Ester Marsh: Do these knee problems sound familiar?

Published 12:00 am Monday, April 6, 2015

Did you start exercising and your knees are acting up?

There are many issues that can cause knee pain. I am going through the most common overuse injuries and remember that a doctor needs to diagnose the problem.

So let’s first look at some overuse knee problems:

  • Patellar tendonitis: Is also called “jumper’s knee.” Athletes such as basketball and volleyball players often struggle with this when dealing with knee pain. This tendon connects the knee cap to the shin bone so the pain is below the knee. Typically there is inflammation due to overuse of that tendon. If it is an overuse tendon with no inflammation it is called patellar tendinosis. Instead of the inflammation there are microscopic tears and thickening of that tendon. Pain will start after an activity and will continue when injury progresses. Strength and flexibility exercises are important to prevent this; there are braces called infrapatellar straps to support that tendon and improve stability. Many times you see basketball players wear this strap below the knee.
  • Runner’s knee: There is pain around or behind the knee cap. Pain is worse when bending, going down stairs or down hill, and possible swelling. Iliotibial Band Syndrome also is called “runner’s knee,” and I will get into that next. This particular runner’s knee injury is the bruising near the bottom of the knee cap. It can be caused by incorrect tracking of the knee cap when running, over-pronation (rolling the foot inward), inappropriate running shoes, an excessive increase in the training load (too much too soon). This injury is often misdiagnosed with chondromalacia patella, which is the deterioration of cartilage in the knee joint or damage to the back of the knee cap.
  • Iliotibial band syndrome (the “other” runner’s knee injury): Pain is located typically to the outside lower part of the knee, even below where the IT band attaches to the tibia (shin bone). However, the pain can go all along your illiotibial band up the side to your hip. Imbalance and overuse is another reason why people (not only runners!) struggle with IT band syndrome. Strength and stretching exercises are also the key to prevent or recover from this syndrome.
  • Bursitis of the knee: The bursa is a small sac filled with fluid on the outside of the knee cap. Also called pre patellar bursa (most common bursa with knee bursitis), it is the inflammation of this bursa. There is pain, swelling, heat. This bursitis is also known as “Popeye” knee; the swelling can be severe right on top of the knee cap. Again, it is important for a doctor to diagnose because some can be caused by an infection which may mean antibiotics are necessary.

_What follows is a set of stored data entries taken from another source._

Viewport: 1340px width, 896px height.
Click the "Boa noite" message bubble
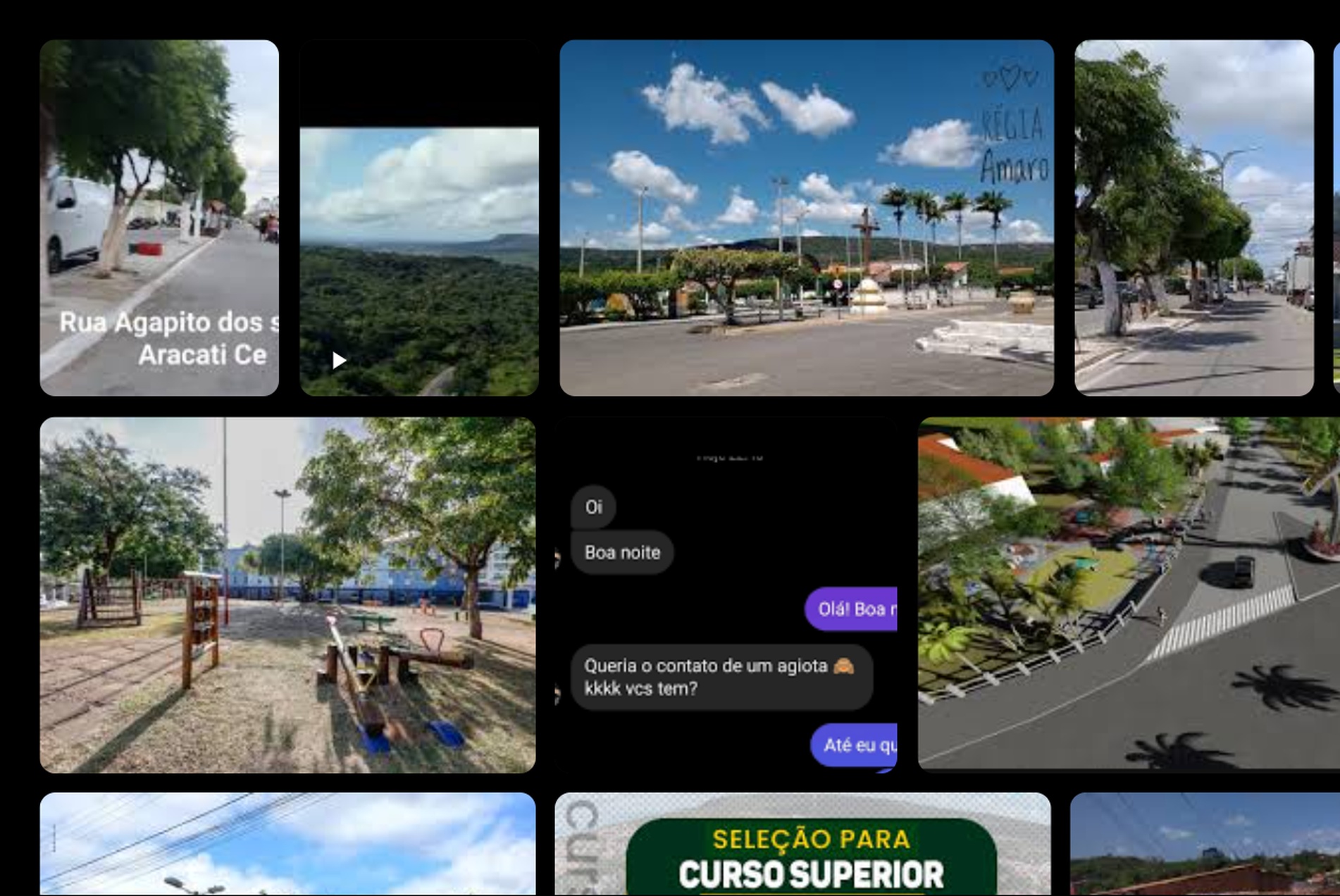click(x=622, y=553)
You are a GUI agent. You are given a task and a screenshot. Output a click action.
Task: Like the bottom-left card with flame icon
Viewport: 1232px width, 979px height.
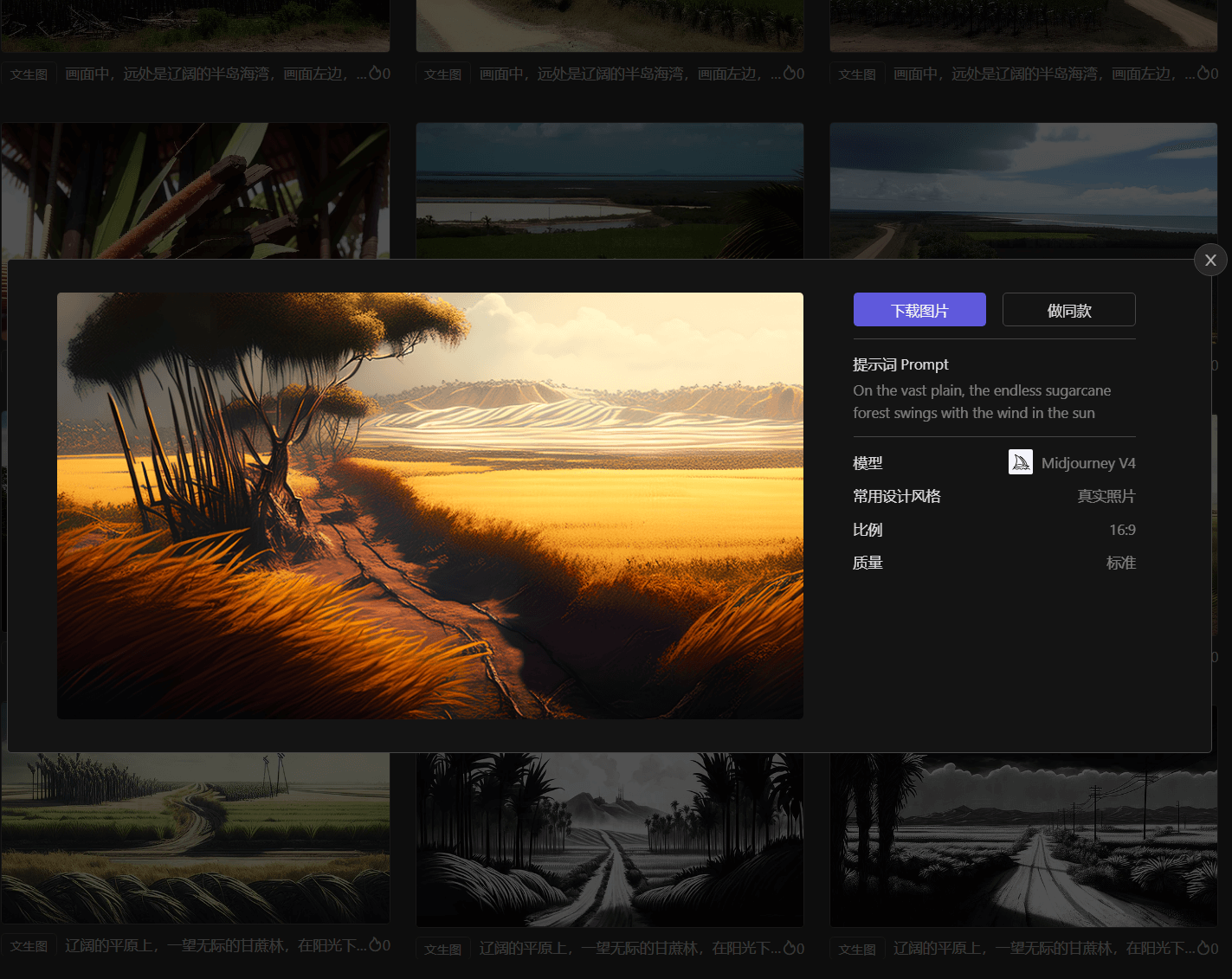(376, 945)
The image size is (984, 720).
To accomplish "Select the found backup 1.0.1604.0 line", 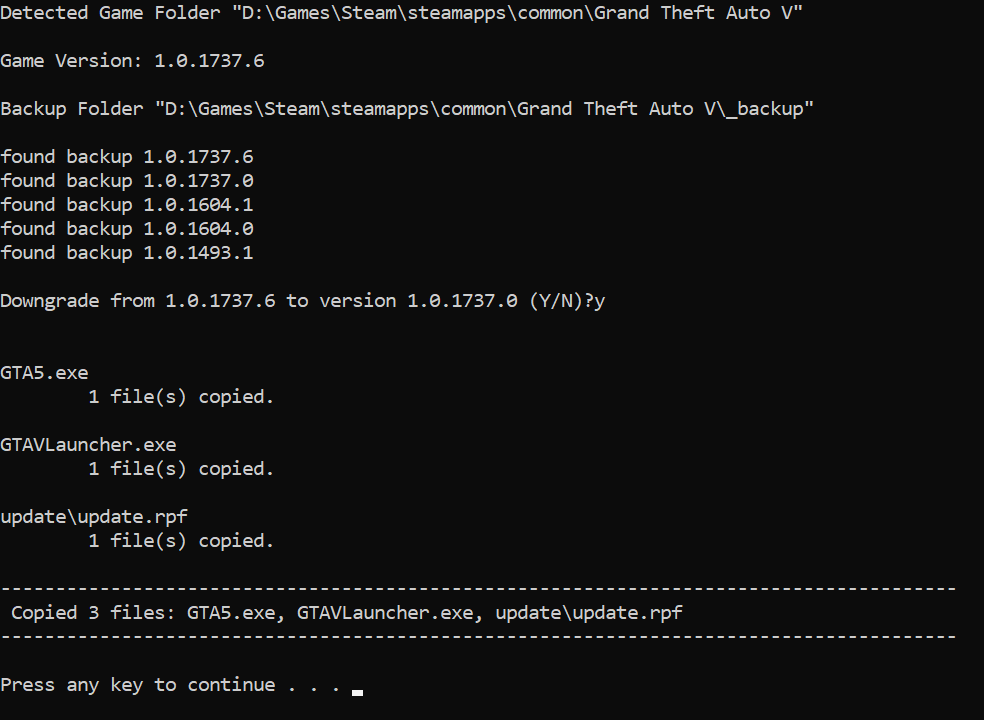I will click(x=127, y=229).
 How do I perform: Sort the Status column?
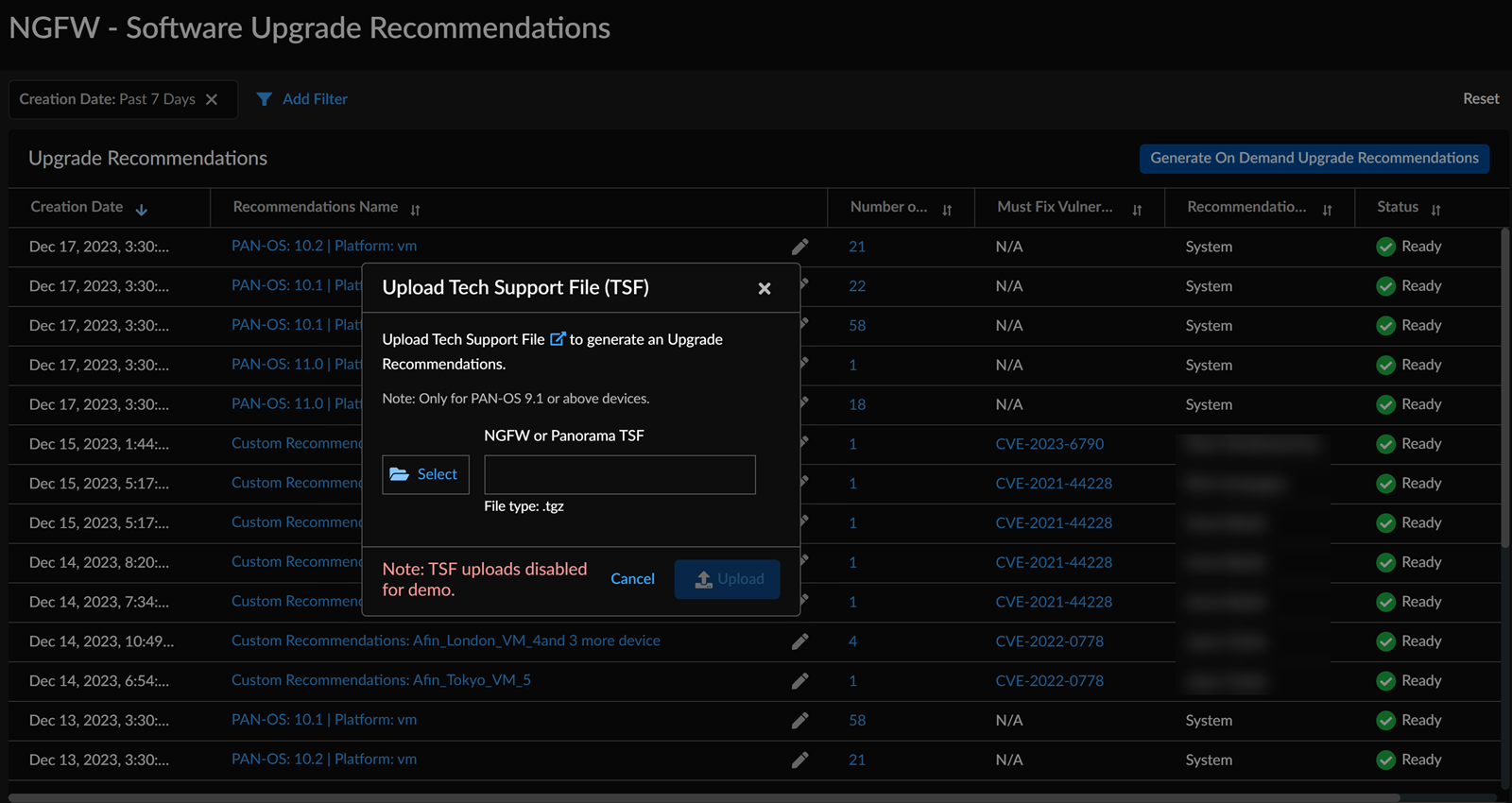pos(1435,210)
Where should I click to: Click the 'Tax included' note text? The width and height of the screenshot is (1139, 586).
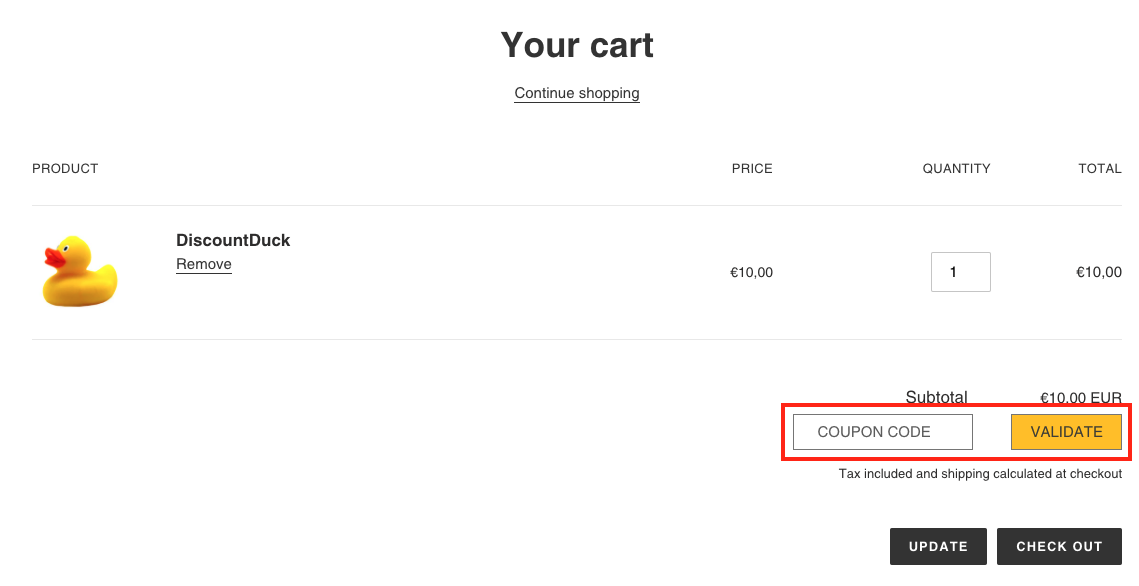coord(877,474)
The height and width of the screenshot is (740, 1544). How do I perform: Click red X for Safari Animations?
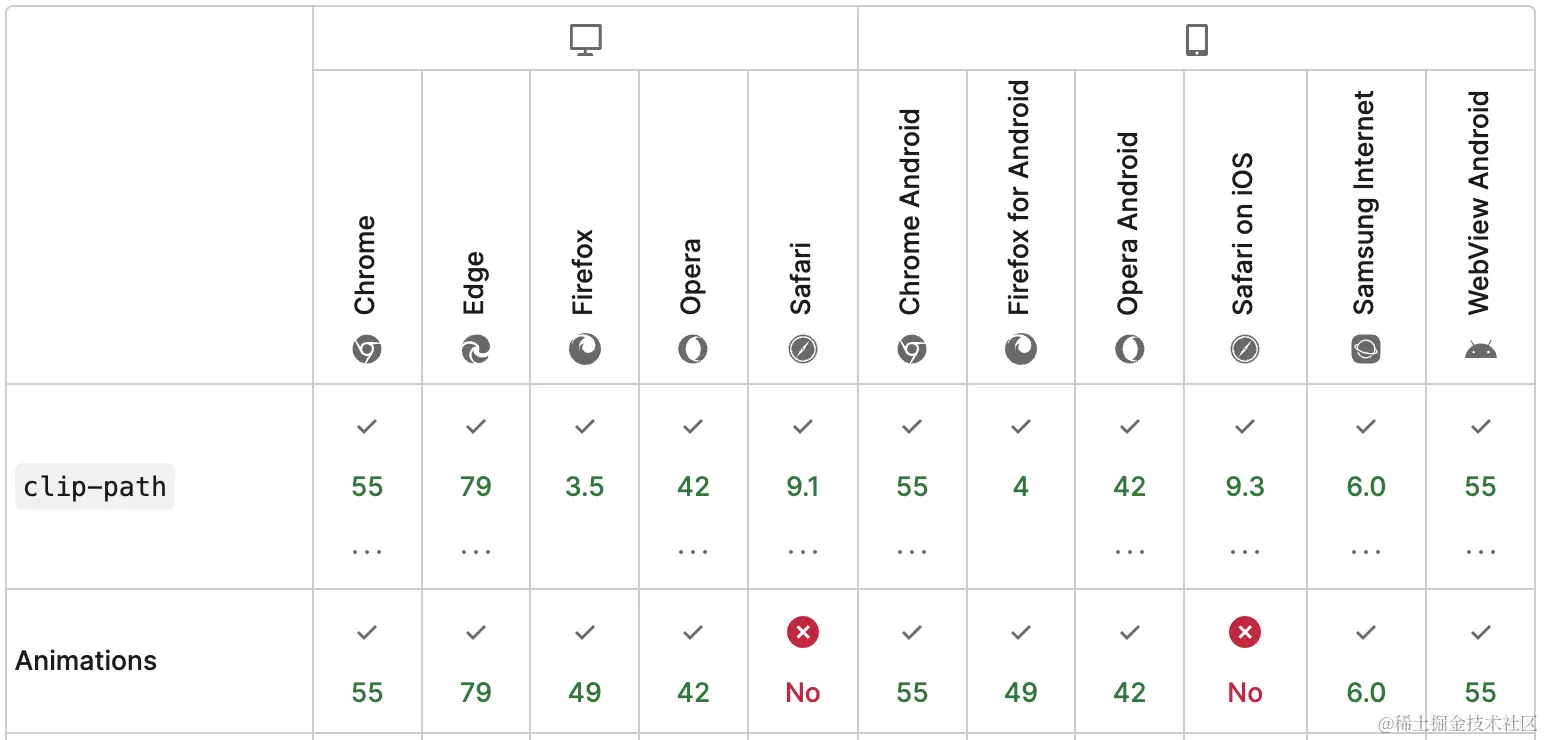(803, 632)
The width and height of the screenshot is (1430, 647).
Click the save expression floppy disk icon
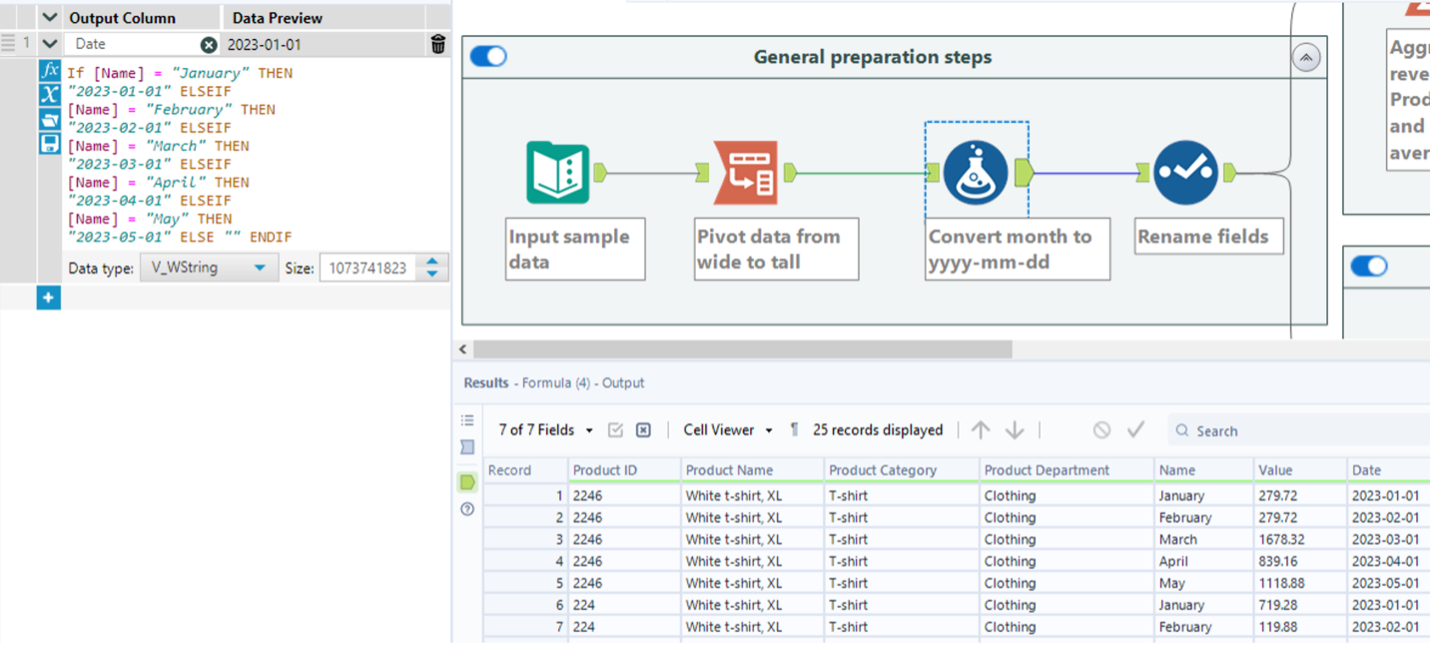49,143
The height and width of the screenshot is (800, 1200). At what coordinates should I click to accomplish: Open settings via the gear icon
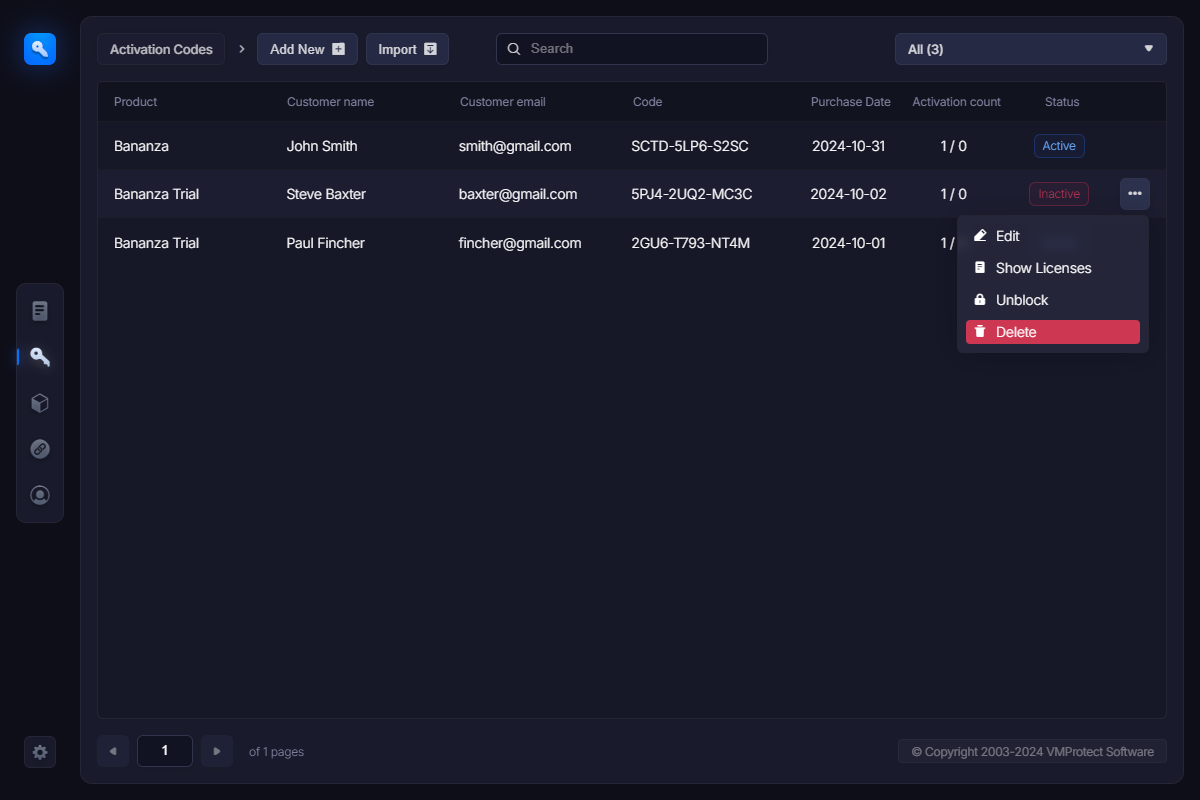point(40,752)
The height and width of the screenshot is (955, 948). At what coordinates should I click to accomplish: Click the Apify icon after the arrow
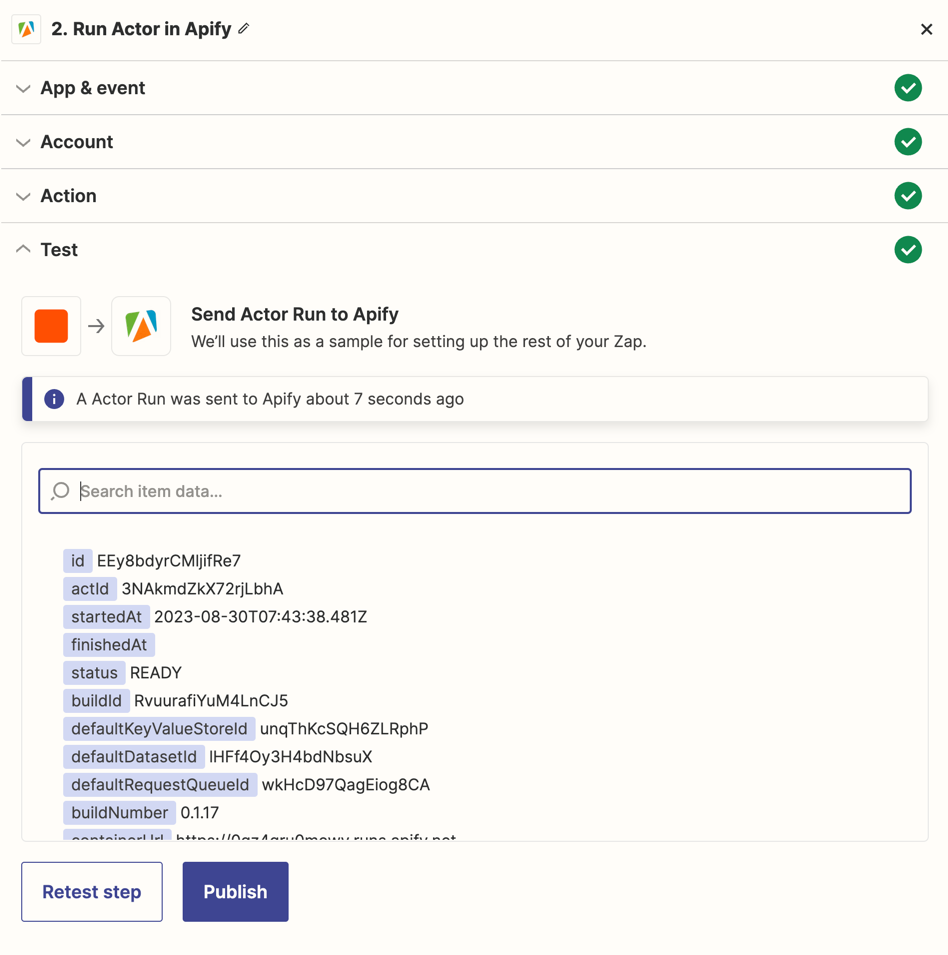(141, 325)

The importance of a doctor making the diagnosis is essential. You could be dealing with knee issues such as ameniscus tear, ACL or MCL tears, no cartilage etc. If you are someone who is dealing with knee problems, are you doing too much too soon? Are you stretching enough? Do you cross train? Is there an imbalance of the muscles? Foot wear appropriate?

Rest and ice are always good treatments if any knee issues arise — and to prevent knee issues. After a long and hard workout, lift those legs up, “strap” a couple of ice packs on your knees and enjoy a good book or TV program. Anti-inflammatories such as aspirin and ibuprofen can help with the inflammation if needed. Check with your doctor first, making sure that you are not allergic to these over-the-counter medicines. If at all possible, and with the OK from your doctor, continue some sort of exercise. The pool is always a great place to exercise safely and effectively before, during and after certain injuries.


Ester H. Marsh is health and fitness director at the J.F. Hurley YMCA in Salisbury.